■ Kutipan yang Diberikan
┄┄┄┄┄┄┄┄┄┄┄┄┄┄┄┄┄┄┄┄

Senin, 08 Februari 2021

Tiga Aliran Puitika Jawa Timur

F Aziz Manna *
Seputar Indonesia, 25 Mar 2012
 
Situasi kesusasteraan khususnya perpuisian di Jawa Timur saat ini sangatlah meriah. Bahkan bisa dikata menegangkan. Bagaimana tidak, hingga kini perbincangan sastra (puisi) di Jatim menukik ke arah paling vital. Menajam pada visi dan ideologi puisi. Tapi secara garis besar, perbincangan yang kerap berujung pertikaian ini terkanalisasi dalam tiga aliran deras.
 
Yakni, aliran para pemeluk teguh puisi gelap, aliran peyakin puisi terang, dan aliran alternatif penganjur suara-suara lain. Aliran terakhir ini lebih cenderung mengarah pada gerakan politik sastra. Meski begitu, mereka tetap melakukannya dengan tawaran estetika. Kanalisasi tiga aliran puitika Jatim ini merupakan kristalisasi dari gerakan sastra sebelumnya. Pada 1993, para sastrawan Jatim memelopori gerakan Revitalisasi Sastra Pedalaman (RSP).

┄┄┄┄┄┄┄┄┄┄┄┄┄┄┄┄┄┄┄┄

■ Petunjuk Tugas
Sambung tulisan tentang tiga aliran puitika Jawa Timur di atas, mulai tepat sesudah kalimat terakhirnya. Baris-baris di bawah ini diambil dari sumber yang berbeda.

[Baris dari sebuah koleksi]
┄┄┄┄┄┄┄┄┄┄┄┄┄┄┄┄┄┄┄┄

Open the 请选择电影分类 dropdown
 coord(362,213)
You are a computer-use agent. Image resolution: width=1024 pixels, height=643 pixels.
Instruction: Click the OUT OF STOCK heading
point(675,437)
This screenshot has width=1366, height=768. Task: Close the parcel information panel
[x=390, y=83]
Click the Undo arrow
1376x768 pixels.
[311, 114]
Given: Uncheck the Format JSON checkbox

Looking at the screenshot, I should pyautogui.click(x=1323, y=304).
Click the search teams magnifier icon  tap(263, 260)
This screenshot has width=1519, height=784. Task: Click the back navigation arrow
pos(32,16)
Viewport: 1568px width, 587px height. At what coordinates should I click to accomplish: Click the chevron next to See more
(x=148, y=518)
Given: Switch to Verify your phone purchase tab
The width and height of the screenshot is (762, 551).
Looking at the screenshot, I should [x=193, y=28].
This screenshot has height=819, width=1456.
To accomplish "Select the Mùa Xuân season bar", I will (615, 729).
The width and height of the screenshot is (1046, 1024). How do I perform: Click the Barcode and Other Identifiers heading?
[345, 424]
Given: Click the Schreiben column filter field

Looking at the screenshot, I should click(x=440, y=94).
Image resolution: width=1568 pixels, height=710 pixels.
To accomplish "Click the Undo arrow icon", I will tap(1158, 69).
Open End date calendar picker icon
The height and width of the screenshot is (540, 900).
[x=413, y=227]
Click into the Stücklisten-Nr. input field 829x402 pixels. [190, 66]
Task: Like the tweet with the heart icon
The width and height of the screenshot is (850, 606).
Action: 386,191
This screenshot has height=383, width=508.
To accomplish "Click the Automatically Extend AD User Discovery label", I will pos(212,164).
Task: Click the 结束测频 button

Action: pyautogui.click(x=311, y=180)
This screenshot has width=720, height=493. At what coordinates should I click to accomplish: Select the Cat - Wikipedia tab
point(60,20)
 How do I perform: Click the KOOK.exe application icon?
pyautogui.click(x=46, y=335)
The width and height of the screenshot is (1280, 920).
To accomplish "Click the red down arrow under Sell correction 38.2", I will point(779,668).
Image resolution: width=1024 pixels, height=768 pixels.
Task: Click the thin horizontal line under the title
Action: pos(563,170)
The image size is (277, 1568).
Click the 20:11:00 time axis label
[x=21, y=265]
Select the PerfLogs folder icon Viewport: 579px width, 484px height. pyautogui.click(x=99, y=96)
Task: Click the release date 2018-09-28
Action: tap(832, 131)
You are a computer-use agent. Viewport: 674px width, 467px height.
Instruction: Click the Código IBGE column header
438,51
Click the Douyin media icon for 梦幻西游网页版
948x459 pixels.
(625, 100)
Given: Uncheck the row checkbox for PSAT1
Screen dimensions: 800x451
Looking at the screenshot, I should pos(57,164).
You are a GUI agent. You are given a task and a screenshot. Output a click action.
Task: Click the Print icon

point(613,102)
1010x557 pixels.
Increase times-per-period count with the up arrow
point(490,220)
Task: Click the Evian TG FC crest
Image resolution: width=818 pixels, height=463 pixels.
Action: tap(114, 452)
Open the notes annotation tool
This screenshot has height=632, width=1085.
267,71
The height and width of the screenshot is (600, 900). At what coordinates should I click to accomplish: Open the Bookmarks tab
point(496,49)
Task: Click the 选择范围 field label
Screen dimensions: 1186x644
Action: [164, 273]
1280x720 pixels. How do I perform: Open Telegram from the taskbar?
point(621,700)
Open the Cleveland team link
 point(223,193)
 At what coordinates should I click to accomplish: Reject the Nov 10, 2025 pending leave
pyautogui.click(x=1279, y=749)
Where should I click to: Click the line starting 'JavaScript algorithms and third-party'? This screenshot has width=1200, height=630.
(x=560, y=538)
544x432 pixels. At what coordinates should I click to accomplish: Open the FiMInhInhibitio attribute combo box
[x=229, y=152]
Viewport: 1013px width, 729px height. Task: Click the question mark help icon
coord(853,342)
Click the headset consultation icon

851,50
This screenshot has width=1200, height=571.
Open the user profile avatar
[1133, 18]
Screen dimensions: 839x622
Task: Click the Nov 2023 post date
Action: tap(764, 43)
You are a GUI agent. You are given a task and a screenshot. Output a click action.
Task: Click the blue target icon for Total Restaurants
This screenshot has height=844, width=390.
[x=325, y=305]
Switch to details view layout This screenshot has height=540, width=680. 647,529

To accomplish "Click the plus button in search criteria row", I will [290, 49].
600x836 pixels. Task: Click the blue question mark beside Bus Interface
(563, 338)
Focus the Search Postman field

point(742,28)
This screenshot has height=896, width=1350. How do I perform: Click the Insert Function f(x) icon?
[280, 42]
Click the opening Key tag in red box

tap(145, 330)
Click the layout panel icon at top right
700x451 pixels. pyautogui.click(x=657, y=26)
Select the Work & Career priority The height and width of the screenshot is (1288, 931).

┄┄┄┄┄┄┄┄┄┄┄┄┄┄┄┄┄┄┄┄

■ Jawaban Tugas
Gerakan ini seakan ingin membuka mata Indonesia bahwa kegiatan bersastra tidak melulu hadir di Jakarta. Setelah itu, berkecambahlah kantong-kantong sastra di Jatim. Berdasar pendataan Komunitas Sastra Indonesia (KSI) yang dilakukan pada Maret 1998 tercatat sedikitnya 167 komunitas sastra Indonesia yang muncul di berbagai daerah dan 33 di antaranya terdapat di Jatim. Menariknya, data itu tidak menyebut tiga nama komunitas yang menghembuskan tiga aliran besar dalam perbincangan sastra terkini di Jatim seperti tersebutkan di atas. Ini berarti, pasca 1998 kian membiak pertumbuhan komunitas sastra di Jatim.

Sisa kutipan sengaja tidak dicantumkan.